Answer: a = 2, b = -2 Explain
This is a question about finding two numbers whose difference is fixed, but their product is as small as possible. It involves thinking about how positive and negative numbers multiply, and finding the smallest possible square. . The solving step is:

1. First, I understood that `a - b = 4` means that `a` is always 4 more than `b`.
2. I thought about two numbers that are always 4 apart on the number line. If we imagine a "middle point" between them, `a` would be 2 units *above* that point, and `b` would be 2 units *below* that point.

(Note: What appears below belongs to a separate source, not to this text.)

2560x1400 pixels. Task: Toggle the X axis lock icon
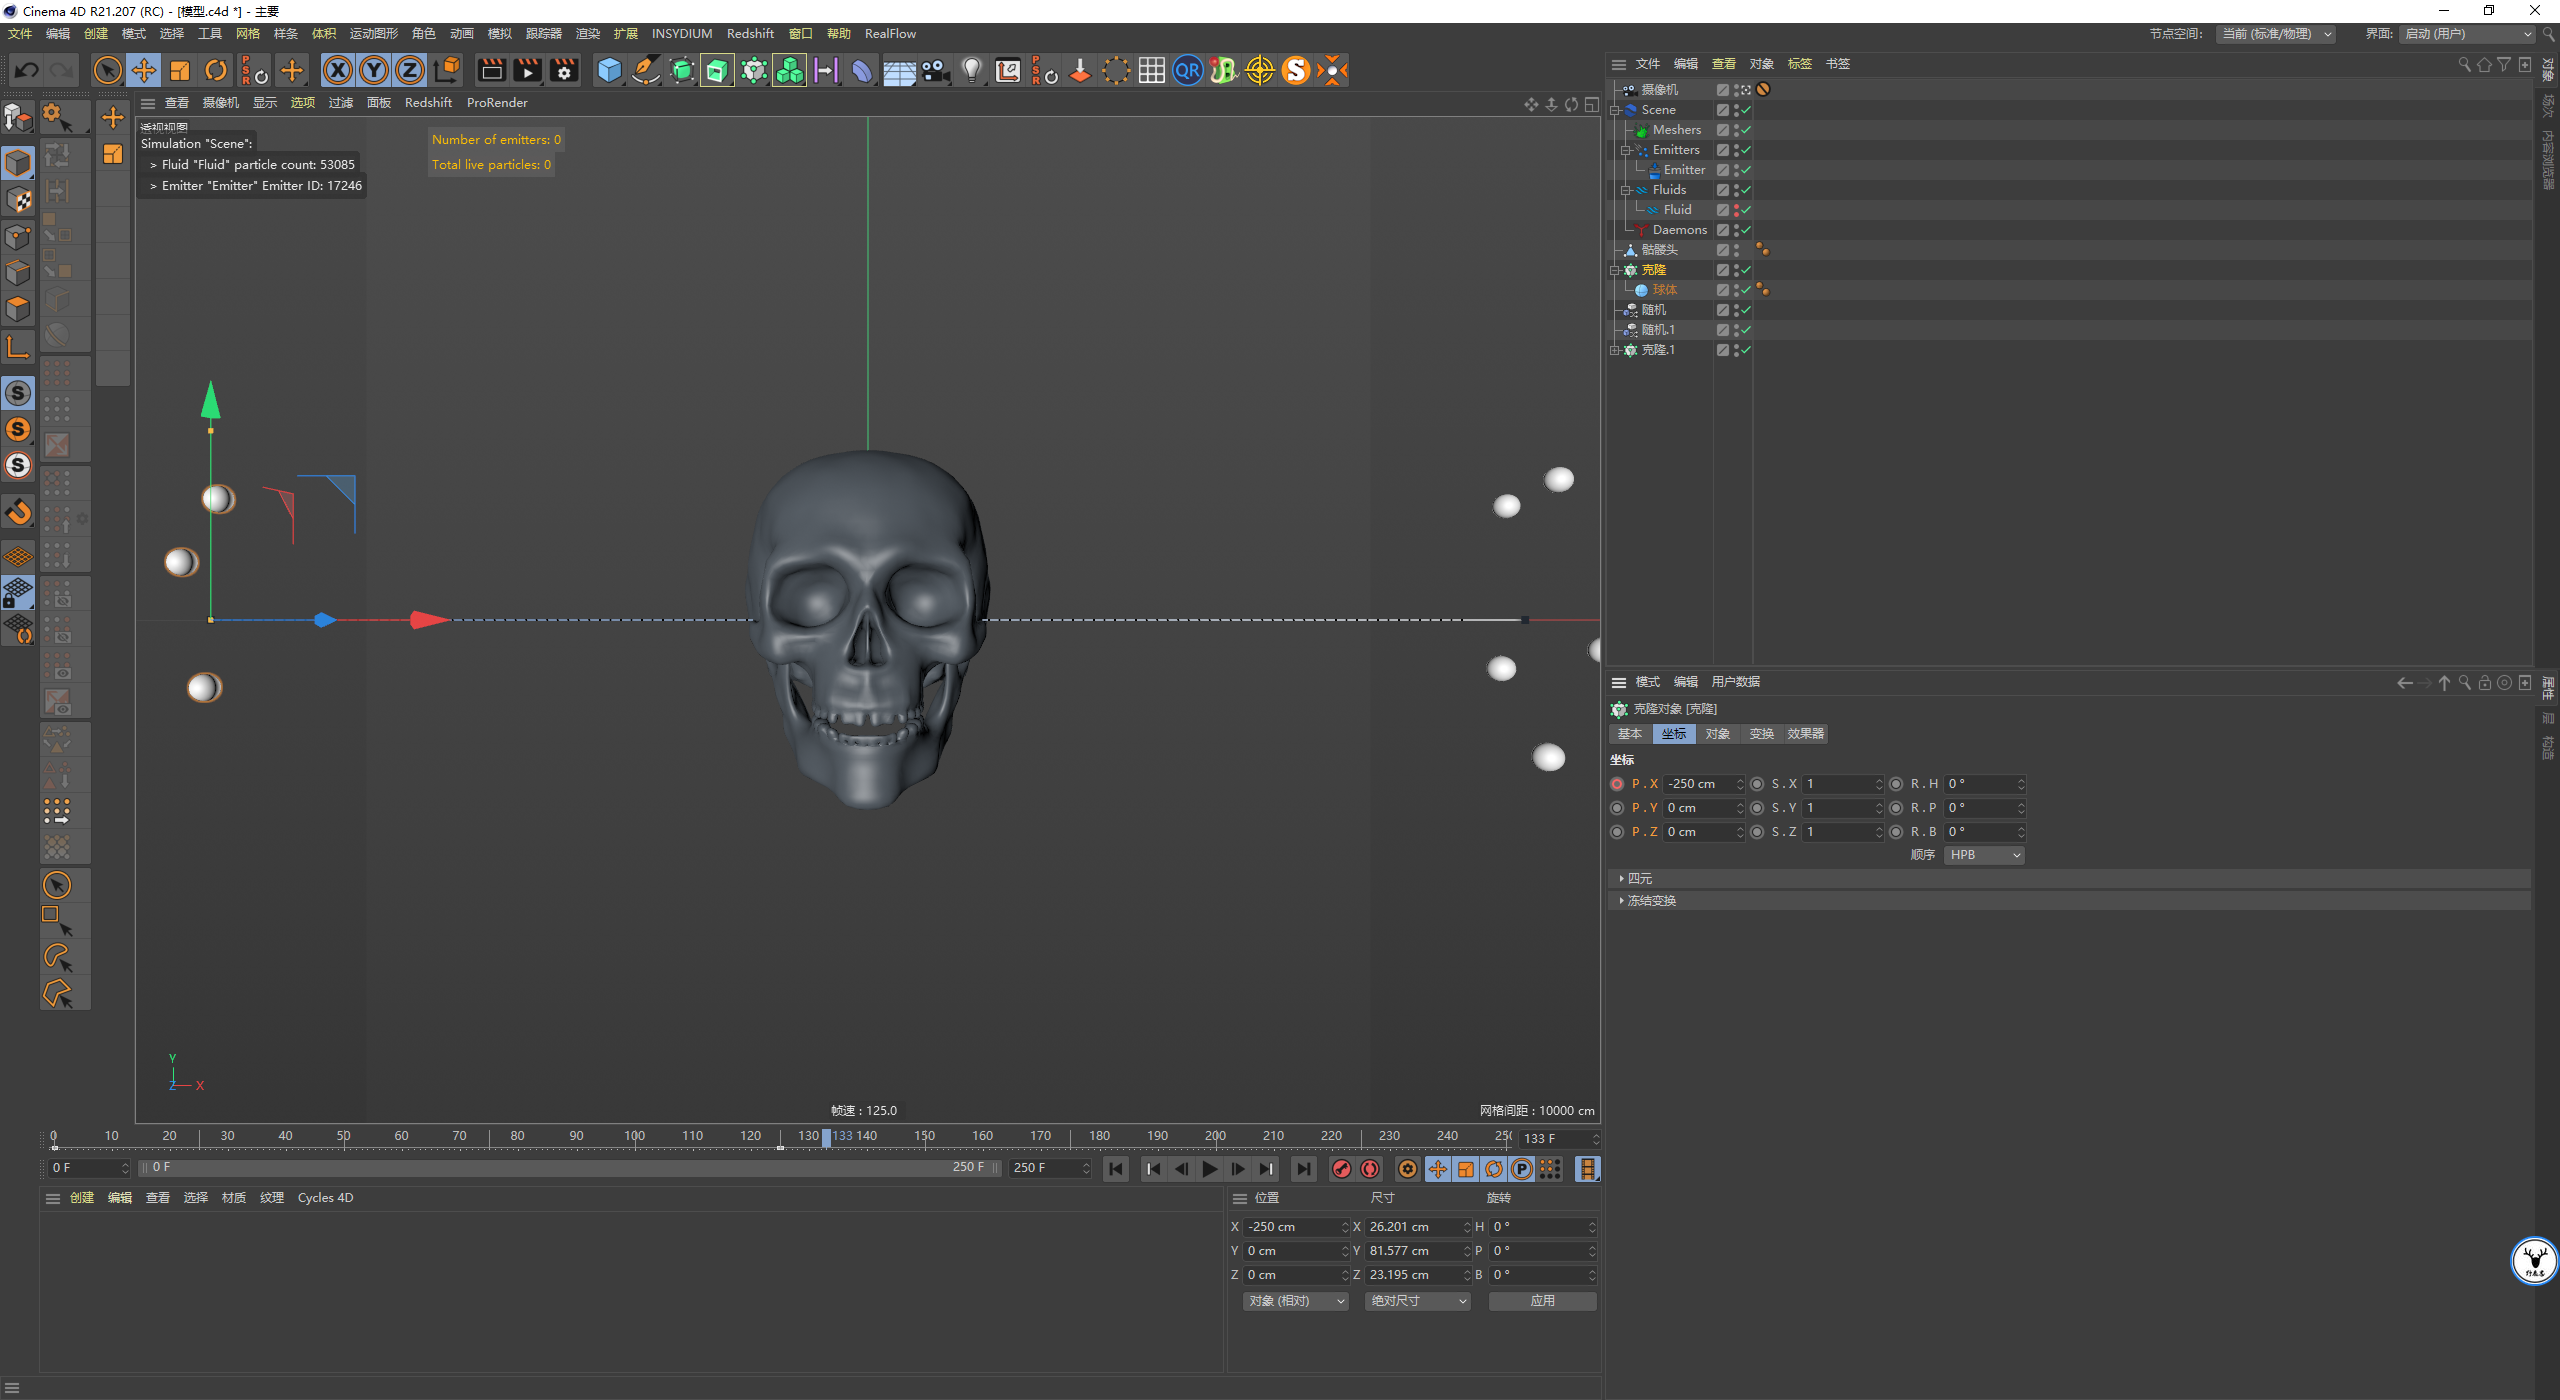click(x=338, y=70)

3. Let's call this middle point `m`. So, `a = m + 2` and `b = m - 2`.
4. Now, we want to find the product `a * b`. So, I wrote it as `(m + 2) * (m - 2)`.
5. I remembered a cool math trick: when you multiply `(something + another_thing)` by `(something - another_thing)`, you get `something_squared - another_thing_squared`. So, `(m + 2) * (m - 2)` becomes `m*m - 2*2`, which is `m^2 - 4`.
6. We want to make `m^2 - 4` as small as possible. To do that, the `m^2` part needs to be as small as possible.
7. I know that any number squared (`m^2`) is either 0 or a positive number. The smallest `m^2` can ever be is 0.
8. `m^2` becomes 0 when `m` itself is 0.
9. So, if `m = 0`, then `a = 0 + 2 = 2` and `b = 0 - 2 = -2`.
10. Let's check: `a - b = 2 - (-2) = 2 + 2 = 4`. That's correct!
11. And the product `a * b = 2 * (-2) = -4`. This is the smallest product we can get!